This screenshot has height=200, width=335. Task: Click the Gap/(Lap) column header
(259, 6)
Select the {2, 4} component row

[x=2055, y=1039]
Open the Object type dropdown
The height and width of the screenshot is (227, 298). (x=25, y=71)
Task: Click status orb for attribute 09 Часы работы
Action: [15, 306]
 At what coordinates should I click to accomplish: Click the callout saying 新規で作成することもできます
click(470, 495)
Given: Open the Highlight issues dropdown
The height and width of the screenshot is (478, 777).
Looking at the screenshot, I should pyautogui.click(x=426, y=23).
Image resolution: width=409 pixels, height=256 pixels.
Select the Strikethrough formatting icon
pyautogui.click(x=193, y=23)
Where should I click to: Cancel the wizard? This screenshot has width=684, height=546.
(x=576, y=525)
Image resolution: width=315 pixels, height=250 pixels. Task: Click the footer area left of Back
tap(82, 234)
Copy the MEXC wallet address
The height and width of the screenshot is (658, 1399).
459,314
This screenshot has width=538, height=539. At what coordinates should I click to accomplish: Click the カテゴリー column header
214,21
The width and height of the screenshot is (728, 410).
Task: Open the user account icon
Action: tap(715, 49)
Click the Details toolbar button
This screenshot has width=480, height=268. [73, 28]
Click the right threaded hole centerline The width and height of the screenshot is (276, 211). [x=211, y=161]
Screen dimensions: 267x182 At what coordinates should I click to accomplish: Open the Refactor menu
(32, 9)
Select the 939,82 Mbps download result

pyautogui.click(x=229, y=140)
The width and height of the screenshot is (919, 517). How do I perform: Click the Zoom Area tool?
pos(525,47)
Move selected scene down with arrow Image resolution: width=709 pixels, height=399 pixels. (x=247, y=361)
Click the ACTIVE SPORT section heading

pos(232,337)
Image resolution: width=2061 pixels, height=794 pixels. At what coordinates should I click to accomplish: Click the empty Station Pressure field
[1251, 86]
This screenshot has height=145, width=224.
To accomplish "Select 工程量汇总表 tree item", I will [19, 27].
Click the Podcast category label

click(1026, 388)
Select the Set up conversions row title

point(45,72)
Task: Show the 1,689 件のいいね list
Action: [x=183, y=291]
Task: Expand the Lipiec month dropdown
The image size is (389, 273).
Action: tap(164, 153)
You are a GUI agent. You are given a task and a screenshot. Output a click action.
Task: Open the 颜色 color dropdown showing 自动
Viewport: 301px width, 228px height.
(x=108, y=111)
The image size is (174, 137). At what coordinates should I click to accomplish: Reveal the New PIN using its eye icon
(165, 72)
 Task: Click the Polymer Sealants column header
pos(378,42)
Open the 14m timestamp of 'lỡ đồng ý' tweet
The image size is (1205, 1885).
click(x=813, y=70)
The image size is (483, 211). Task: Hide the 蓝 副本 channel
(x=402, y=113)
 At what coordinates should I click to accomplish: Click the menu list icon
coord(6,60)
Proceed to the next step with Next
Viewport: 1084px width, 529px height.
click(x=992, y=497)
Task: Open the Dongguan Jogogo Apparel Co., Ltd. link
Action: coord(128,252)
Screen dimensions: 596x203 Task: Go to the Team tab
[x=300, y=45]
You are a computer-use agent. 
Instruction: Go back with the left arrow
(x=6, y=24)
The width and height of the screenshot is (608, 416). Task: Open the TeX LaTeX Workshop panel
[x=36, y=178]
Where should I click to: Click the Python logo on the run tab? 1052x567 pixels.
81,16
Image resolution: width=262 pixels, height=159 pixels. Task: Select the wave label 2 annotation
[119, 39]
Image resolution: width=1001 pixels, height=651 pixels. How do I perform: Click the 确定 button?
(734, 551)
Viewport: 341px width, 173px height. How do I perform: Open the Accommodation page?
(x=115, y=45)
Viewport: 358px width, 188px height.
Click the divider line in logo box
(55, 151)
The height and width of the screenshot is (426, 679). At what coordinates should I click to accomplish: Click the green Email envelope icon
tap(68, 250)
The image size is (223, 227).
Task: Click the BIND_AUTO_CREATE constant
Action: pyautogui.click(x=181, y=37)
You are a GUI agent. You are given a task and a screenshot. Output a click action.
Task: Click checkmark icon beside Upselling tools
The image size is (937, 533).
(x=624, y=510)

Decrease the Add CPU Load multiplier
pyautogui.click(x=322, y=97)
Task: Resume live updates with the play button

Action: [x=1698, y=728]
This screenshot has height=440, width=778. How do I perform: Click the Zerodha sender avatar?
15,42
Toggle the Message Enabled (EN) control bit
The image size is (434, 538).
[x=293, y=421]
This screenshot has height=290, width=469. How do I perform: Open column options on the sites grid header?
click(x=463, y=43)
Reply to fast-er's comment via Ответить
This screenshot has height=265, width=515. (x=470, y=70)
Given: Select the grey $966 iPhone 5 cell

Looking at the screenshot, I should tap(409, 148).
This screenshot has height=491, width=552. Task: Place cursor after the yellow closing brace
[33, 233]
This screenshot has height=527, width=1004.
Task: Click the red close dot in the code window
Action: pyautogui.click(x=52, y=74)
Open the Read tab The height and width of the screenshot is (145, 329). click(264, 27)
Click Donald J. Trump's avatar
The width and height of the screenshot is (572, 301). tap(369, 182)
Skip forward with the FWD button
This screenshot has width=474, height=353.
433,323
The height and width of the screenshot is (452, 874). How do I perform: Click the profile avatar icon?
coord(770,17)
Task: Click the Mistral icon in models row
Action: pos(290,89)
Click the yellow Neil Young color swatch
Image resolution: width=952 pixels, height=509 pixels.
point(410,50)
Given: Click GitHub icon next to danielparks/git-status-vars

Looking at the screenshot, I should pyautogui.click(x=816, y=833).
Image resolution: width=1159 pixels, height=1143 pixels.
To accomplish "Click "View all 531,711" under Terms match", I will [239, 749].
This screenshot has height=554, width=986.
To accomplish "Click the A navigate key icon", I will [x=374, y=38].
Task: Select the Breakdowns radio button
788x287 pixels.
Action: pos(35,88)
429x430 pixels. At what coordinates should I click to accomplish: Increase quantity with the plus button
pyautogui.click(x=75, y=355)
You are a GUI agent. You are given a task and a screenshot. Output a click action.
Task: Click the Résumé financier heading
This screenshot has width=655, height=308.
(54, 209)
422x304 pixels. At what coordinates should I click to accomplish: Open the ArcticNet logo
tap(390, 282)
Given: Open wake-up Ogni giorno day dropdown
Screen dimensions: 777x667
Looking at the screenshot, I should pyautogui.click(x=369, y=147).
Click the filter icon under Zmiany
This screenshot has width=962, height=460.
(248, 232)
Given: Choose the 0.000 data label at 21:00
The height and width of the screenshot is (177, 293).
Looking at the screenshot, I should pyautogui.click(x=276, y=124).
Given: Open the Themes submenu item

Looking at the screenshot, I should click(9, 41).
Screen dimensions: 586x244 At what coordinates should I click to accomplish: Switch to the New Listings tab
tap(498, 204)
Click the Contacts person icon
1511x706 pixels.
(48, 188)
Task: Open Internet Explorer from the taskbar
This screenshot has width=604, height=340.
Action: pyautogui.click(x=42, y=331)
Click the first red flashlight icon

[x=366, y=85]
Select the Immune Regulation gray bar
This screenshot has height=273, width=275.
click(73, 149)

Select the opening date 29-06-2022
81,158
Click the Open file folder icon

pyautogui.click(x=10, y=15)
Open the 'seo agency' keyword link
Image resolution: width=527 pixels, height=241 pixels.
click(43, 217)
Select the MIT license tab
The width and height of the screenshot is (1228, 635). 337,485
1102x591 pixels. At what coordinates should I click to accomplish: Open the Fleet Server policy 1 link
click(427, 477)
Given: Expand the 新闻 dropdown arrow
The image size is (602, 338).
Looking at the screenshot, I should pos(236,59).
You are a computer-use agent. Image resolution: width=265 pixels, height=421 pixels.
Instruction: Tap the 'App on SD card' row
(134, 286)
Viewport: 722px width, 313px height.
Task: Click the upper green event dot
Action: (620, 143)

## What you should do
Each entry above has to be duplicated exactly as it stands.

## Expected output
This screenshot has height=200, width=335. Task: Click the Gap/(Lap) column header
(259, 6)
Select the {2, 4} component row

[x=2055, y=1039]
Open the Object type dropdown
The height and width of the screenshot is (227, 298). (x=25, y=71)
Task: Click status orb for attribute 09 Часы работы
Action: [15, 306]
 At what coordinates should I click to accomplish: Click the callout saying 新規で作成することもできます
click(470, 495)
Given: Open the Highlight issues dropdown
The height and width of the screenshot is (478, 777).
Looking at the screenshot, I should pyautogui.click(x=426, y=23).
Image resolution: width=409 pixels, height=256 pixels.
Select the Strikethrough formatting icon
pyautogui.click(x=193, y=23)
Where should I click to: Cancel the wizard? This screenshot has width=684, height=546.
(x=576, y=525)
Image resolution: width=315 pixels, height=250 pixels. Task: Click the footer area left of Back
tap(82, 234)
Copy the MEXC wallet address
The height and width of the screenshot is (658, 1399).
459,314
This screenshot has width=538, height=539. At what coordinates should I click to accomplish: Click the カテゴリー column header
214,21
The width and height of the screenshot is (728, 410).
Task: Open the user account icon
Action: tap(715, 49)
Click the Details toolbar button
This screenshot has width=480, height=268. [73, 28]
Click the right threaded hole centerline The width and height of the screenshot is (276, 211). [x=211, y=161]
Screen dimensions: 267x182 At what coordinates should I click to accomplish: Open the Refactor menu
(32, 9)
Select the 939,82 Mbps download result

pyautogui.click(x=229, y=140)
The width and height of the screenshot is (919, 517). How do I perform: Click the Zoom Area tool?
pos(525,47)
Move selected scene down with arrow Image resolution: width=709 pixels, height=399 pixels. (x=247, y=361)
Click the ACTIVE SPORT section heading

pos(232,337)
Image resolution: width=2061 pixels, height=794 pixels. At what coordinates should I click to accomplish: Click the empty Station Pressure field
[1251, 86]
This screenshot has height=145, width=224.
To accomplish "Select 工程量汇总表 tree item", I will [19, 27].
Click the Podcast category label

click(1026, 388)
Select the Set up conversions row title

point(45,72)
Task: Show the 1,689 件のいいね list
Action: [x=183, y=291]
Task: Expand the Lipiec month dropdown
The image size is (389, 273).
Action: tap(164, 153)
You are a GUI agent. You are given a task and a screenshot. Output a click action.
Task: Open the 颜色 color dropdown showing 自动
Viewport: 301px width, 228px height.
(x=108, y=111)
The image size is (174, 137). At what coordinates should I click to accomplish: Reveal the New PIN using its eye icon
(165, 72)
 Task: Click the Polymer Sealants column header
pos(378,42)
Open the 14m timestamp of 'lỡ đồng ý' tweet
The image size is (1205, 1885).
click(x=813, y=70)
The image size is (483, 211). Task: Hide the 蓝 副本 channel
(x=402, y=113)
 At what coordinates should I click to accomplish: Click the menu list icon
coord(6,60)
Proceed to the next step with Next
Viewport: 1084px width, 529px height.
click(x=992, y=497)
Task: Open the Dongguan Jogogo Apparel Co., Ltd. link
Action: coord(128,252)
Screen dimensions: 596x203 Task: Go to the Team tab
[x=300, y=45]
You are a computer-use agent. 
Instruction: Go back with the left arrow
(x=6, y=24)
The width and height of the screenshot is (608, 416). Task: Open the TeX LaTeX Workshop panel
[x=36, y=178]
Where should I click to: Click the Python logo on the run tab? 1052x567 pixels.
81,16
Image resolution: width=262 pixels, height=159 pixels. Task: Select the wave label 2 annotation
[119, 39]
Image resolution: width=1001 pixels, height=651 pixels. How do I perform: Click the 确定 button?
(734, 551)
Viewport: 341px width, 173px height. How do I perform: Open the Accommodation page?
(x=115, y=45)
Viewport: 358px width, 188px height.
Click the divider line in logo box
(55, 151)
The height and width of the screenshot is (426, 679). At what coordinates should I click to accomplish: Click the green Email envelope icon
tap(68, 250)
The image size is (223, 227).
Task: Click the BIND_AUTO_CREATE constant
Action: pyautogui.click(x=181, y=37)
You are a GUI agent. You are given a task and a screenshot. Output a click action.
Task: Click checkmark icon beside Upselling tools
The image size is (937, 533).
(x=624, y=510)

Decrease the Add CPU Load multiplier
pyautogui.click(x=322, y=97)
Task: Resume live updates with the play button

Action: [x=1698, y=728]
This screenshot has height=440, width=778. How do I perform: Click the Zerodha sender avatar?
15,42
Toggle the Message Enabled (EN) control bit
The image size is (434, 538).
[x=293, y=421]
This screenshot has height=290, width=469. How do I perform: Open column options on the sites grid header?
click(x=463, y=43)
Reply to fast-er's comment via Ответить
This screenshot has height=265, width=515. (x=470, y=70)
Given: Select the grey $966 iPhone 5 cell

Looking at the screenshot, I should tap(409, 148).
This screenshot has height=491, width=552. Task: Place cursor after the yellow closing brace
[33, 233]
This screenshot has height=527, width=1004.
Task: Click the red close dot in the code window
Action: pyautogui.click(x=52, y=74)
Open the Read tab The height and width of the screenshot is (145, 329). click(264, 27)
Click Donald J. Trump's avatar
The width and height of the screenshot is (572, 301). tap(369, 182)
Skip forward with the FWD button
This screenshot has width=474, height=353.
433,323
The height and width of the screenshot is (452, 874). How do I perform: Click the profile avatar icon?
coord(770,17)
Task: Click the Mistral icon in models row
Action: pos(290,89)
Click the yellow Neil Young color swatch
Image resolution: width=952 pixels, height=509 pixels.
point(410,50)
Given: Click GitHub icon next to danielparks/git-status-vars

Looking at the screenshot, I should pyautogui.click(x=816, y=833).
Image resolution: width=1159 pixels, height=1143 pixels.
To accomplish "Click "View all 531,711" under Terms match", I will [239, 749].
This screenshot has height=554, width=986.
To accomplish "Click the A navigate key icon", I will [x=374, y=38].
Task: Select the Breakdowns radio button
788x287 pixels.
Action: pos(35,88)
429x430 pixels. At what coordinates should I click to accomplish: Increase quantity with the plus button
pyautogui.click(x=75, y=355)
You are a GUI agent. You are given a task and a screenshot. Output a click action.
Task: Click the Résumé financier heading
This screenshot has width=655, height=308.
(54, 209)
422x304 pixels. At what coordinates should I click to accomplish: Open the ArcticNet logo
tap(390, 282)
Given: Open wake-up Ogni giorno day dropdown
Screen dimensions: 777x667
Looking at the screenshot, I should pyautogui.click(x=369, y=147).
Click the filter icon under Zmiany
This screenshot has width=962, height=460.
(248, 232)
Given: Choose the 0.000 data label at 21:00
The height and width of the screenshot is (177, 293).
Looking at the screenshot, I should pyautogui.click(x=276, y=124).
Given: Open the Themes submenu item

Looking at the screenshot, I should click(9, 41).
Screen dimensions: 586x244 At what coordinates should I click to accomplish: Switch to the New Listings tab
tap(498, 204)
Click the Contacts person icon
1511x706 pixels.
(48, 188)
Task: Open Internet Explorer from the taskbar
This screenshot has width=604, height=340.
Action: pyautogui.click(x=42, y=331)
Click the first red flashlight icon

[x=366, y=85]
Select the Immune Regulation gray bar
This screenshot has height=273, width=275.
click(73, 149)

Select the opening date 29-06-2022
81,158
Click the Open file folder icon

pyautogui.click(x=10, y=15)
Open the 'seo agency' keyword link
Image resolution: width=527 pixels, height=241 pixels.
click(43, 217)
Select the MIT license tab
The width and height of the screenshot is (1228, 635). 337,485
1102x591 pixels. At what coordinates should I click to accomplish: Open the Fleet Server policy 1 link
click(427, 477)
Given: Expand the 新闻 dropdown arrow
The image size is (602, 338).
Looking at the screenshot, I should pos(236,59).
You are a computer-use agent. Image resolution: width=265 pixels, height=421 pixels.
Instruction: Tap the 'App on SD card' row
(134, 286)
Viewport: 722px width, 313px height.
Task: Click the upper green event dot
Action: (620, 143)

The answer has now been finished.